This past summer we completed work to make the Society’s collection of over four hundred games more accessible to our readers and the scholarly community. Christine Graham Ward, the Society’s Visual Materials Cataloger, created detailed records for each game in our General Catalog. These records include a brief description of each game, a tally of all of the pieces (including whether the directions were included), and information on the date and publisher. Prior to this work, the games had been roughly organized by category and were accessed through a finding aide which had unfortunately fallen out of date and was of limited use. The collection includes card games, puzzles, paper dolls, and board games ranging in date from the eighteenth century to the 1920s. It also contains objects used by school-aged children, including slates, quills, nibs, and even a pencil made by Thoreau & Co. in Concord, Massachusetts.
The Society’s collection is particularly strong in holdings of games related to texts or produced by book publishers. For example, fifteen games by W. & S. B. Ives, a book publisher in Salem, Massachusetts, are preserved in the collection, and many are associated with books produced for children under the Ives imprint. The first boxed paper doll issued in the United States, Fanny Gray, was based on a popular children’s book The History of Little Fanny—both were published by Crosby, Nichols & Co. of Boston. (You can find a full print-friendly version of Fanny here!) Nearly one quarter of the games in the collection, including the fortune telling game Chiromagica (the precursor to the Magic 8 Ball), were published by McLoughlin Brothers of New York between 1858 and 1920. AAS holds a major repository of McLoughlin material, including books, illustration designs, printing blocks, manuscripts and puzzles. Other children’s book publishers, including F. R. Lockwood in New York and Peter G. Thomson of Cincinnati, are represented in the game collection as well. These connections between books and games are of great interest to book historians and to students studying child life. Now that the games are cataloged, we are hopeful that they will be used as evidentiary resources by scholars across many genres.
After each game was cataloged, it made the journey to our in-house photographer where it was recorded visually through digital imaging. Each puzzle was put together and photographed, and each paper doll and all his or her outfits were recorded, back and front. Board games were unfolded and those all-important directions booklets were photographed from start to finish. These photographs are linked to our catalog records and are available freely via the Society’s digital asset management system. Once photography was complete, the games returned to the Graphic Arts Department, where they were rehoused in acid-free materials and placed in our climate controlled stacks, awaiting paging by readers. Indeed, since the cataloging project was completed, we have seen an uptick in use of the games by readers. Over the summer, we posted several highlights from the collection on the Society’s social media outlets, including Facebook and Instagram, and had enthusiastic response from our followers and friends. Our outreach coordinator even inaugurated a video series, The Gamebrarians, to showcase one card game in the collection.
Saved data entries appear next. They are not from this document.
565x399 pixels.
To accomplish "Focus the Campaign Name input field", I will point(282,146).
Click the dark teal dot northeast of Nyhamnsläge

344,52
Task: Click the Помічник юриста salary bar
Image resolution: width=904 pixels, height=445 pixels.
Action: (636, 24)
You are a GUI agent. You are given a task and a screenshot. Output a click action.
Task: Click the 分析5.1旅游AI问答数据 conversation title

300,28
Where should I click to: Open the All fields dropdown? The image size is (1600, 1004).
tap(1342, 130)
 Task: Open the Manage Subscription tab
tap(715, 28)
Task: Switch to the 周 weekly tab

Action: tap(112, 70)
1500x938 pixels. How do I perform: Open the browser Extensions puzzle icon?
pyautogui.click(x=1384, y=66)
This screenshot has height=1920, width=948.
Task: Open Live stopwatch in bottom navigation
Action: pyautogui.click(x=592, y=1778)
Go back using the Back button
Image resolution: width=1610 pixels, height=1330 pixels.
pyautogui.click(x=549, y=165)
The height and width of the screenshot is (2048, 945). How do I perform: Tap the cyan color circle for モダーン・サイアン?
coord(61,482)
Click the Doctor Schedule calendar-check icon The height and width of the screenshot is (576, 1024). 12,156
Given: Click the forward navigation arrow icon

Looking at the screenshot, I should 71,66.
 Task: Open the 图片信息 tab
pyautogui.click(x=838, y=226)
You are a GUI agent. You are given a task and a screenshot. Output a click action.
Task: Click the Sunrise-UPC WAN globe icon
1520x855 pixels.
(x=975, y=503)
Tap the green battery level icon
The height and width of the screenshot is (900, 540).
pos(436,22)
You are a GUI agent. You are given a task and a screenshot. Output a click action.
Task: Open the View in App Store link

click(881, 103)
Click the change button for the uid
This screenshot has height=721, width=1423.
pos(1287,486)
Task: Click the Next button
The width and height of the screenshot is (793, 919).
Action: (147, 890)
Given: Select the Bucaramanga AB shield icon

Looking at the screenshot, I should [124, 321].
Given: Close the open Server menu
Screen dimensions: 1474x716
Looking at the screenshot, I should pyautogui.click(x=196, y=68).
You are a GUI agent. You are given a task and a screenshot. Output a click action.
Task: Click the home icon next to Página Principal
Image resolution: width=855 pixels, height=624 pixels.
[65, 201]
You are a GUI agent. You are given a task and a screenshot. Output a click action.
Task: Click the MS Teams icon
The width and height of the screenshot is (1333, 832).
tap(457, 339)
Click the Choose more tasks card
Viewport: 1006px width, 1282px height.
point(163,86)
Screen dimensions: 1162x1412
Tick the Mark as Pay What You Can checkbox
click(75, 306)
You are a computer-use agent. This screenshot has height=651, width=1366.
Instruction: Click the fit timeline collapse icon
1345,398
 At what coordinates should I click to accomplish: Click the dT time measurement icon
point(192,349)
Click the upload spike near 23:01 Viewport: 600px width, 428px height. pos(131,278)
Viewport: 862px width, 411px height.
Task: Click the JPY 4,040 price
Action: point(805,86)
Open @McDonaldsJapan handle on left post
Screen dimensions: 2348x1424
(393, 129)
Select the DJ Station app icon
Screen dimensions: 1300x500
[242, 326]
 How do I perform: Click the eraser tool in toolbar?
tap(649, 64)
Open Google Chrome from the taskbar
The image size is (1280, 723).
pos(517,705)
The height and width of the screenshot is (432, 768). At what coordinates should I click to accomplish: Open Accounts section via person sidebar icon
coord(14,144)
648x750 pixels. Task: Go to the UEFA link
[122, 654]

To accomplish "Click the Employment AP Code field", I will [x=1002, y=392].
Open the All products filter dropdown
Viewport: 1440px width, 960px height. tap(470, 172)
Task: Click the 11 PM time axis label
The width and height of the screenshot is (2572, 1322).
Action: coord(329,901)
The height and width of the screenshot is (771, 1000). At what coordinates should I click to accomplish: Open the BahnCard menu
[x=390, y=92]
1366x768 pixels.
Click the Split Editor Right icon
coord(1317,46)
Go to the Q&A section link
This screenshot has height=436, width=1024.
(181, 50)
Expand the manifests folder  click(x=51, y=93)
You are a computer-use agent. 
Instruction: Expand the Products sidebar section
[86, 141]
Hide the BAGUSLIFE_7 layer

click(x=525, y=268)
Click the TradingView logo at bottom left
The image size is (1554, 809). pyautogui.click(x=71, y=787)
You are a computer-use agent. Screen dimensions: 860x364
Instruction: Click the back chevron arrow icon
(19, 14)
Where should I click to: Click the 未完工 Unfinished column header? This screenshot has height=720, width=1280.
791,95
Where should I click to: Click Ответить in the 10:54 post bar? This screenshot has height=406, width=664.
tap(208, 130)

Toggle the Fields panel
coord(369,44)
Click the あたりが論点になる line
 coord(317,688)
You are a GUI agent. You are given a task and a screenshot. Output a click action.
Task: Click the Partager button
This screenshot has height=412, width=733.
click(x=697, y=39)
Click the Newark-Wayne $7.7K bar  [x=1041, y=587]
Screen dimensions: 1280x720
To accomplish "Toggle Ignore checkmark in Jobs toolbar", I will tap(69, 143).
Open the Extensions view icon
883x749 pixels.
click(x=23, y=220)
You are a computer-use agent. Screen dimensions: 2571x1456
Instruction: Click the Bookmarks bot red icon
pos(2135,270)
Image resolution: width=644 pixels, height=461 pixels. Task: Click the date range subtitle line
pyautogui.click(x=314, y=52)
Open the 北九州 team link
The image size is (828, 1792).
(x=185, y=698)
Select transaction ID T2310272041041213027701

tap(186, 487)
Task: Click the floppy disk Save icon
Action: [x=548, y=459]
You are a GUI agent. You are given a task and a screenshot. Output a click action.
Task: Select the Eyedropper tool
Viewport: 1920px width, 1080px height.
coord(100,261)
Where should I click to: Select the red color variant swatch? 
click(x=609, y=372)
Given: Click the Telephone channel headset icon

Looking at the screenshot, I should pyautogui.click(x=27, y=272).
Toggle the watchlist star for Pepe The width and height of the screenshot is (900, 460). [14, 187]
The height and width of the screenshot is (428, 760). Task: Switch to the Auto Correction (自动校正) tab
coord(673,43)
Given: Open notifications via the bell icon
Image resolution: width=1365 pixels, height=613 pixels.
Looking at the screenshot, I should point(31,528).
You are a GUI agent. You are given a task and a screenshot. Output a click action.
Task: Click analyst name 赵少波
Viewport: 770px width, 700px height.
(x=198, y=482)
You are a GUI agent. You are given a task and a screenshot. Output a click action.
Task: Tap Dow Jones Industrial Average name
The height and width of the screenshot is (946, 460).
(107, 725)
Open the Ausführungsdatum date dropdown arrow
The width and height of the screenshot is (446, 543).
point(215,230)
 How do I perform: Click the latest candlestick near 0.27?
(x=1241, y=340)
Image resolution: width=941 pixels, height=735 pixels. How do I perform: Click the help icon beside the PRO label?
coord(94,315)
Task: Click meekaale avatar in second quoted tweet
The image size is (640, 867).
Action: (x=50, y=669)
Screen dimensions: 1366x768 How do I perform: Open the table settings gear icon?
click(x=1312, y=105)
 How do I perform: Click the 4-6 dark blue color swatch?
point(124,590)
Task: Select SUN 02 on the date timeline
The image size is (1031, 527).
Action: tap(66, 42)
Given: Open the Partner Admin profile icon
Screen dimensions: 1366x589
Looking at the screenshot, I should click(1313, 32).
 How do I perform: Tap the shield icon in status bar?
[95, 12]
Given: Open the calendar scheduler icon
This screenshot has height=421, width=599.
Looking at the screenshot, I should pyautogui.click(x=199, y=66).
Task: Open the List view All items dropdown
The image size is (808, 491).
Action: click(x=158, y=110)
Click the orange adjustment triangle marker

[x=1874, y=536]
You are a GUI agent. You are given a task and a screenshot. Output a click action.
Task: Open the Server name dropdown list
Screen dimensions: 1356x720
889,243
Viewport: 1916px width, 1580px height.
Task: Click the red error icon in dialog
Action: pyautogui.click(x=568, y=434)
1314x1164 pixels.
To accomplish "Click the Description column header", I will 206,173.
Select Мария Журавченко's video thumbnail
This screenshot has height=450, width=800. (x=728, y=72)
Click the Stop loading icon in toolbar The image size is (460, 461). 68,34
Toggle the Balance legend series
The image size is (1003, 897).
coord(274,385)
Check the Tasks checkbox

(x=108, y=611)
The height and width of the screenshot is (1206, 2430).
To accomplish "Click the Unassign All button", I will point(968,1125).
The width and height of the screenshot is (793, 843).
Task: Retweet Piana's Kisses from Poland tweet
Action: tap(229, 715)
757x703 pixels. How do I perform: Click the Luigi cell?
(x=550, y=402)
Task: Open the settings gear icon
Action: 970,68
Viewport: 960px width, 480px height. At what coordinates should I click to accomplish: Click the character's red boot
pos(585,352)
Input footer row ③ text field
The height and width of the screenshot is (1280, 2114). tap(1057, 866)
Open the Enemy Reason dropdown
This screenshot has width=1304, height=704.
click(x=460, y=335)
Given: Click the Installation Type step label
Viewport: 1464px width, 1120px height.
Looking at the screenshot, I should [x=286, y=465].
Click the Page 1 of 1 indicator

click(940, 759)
Access is always at the heart of what we do here at AAS, but what, you might ask, is the big deal about historic games? Are they as important as the Bay Psalm Book, or The Massachusetts Spy? Aren’t they just for kids? When the Society was preparing for our bicentennial in 2012, we brought a number of eminent historians into the library and asked them to select an item to discuss. Professor of American history at Harvard University and AAS member Jill Lapore selected the 1860 Milton Bradley board game The Checkered Game of Life, calling it one of her “favorite objects in all of American history.” The game brings players through the stages of life, with pitfalls like intemperance and bonuses like achieving education along the way, to the final square of “Happy Old Age—50.” Lepore went on to state that the game “reveals to you a whole different world of how people in the nineteenth century thought about the course of life—where we begin and where we end—what our journey is all about. You can read in this simple object that story.” That is the power of toys and games. The stories we tell our children as we read or use paper dolls or play board games are the stories of our culture, our beliefs, and our very position in time. We are delighted to make this collection more accessible.
The work to catalog and digitize the games was made possible by generous support from Jay and Deborah Last and an anonymous donor.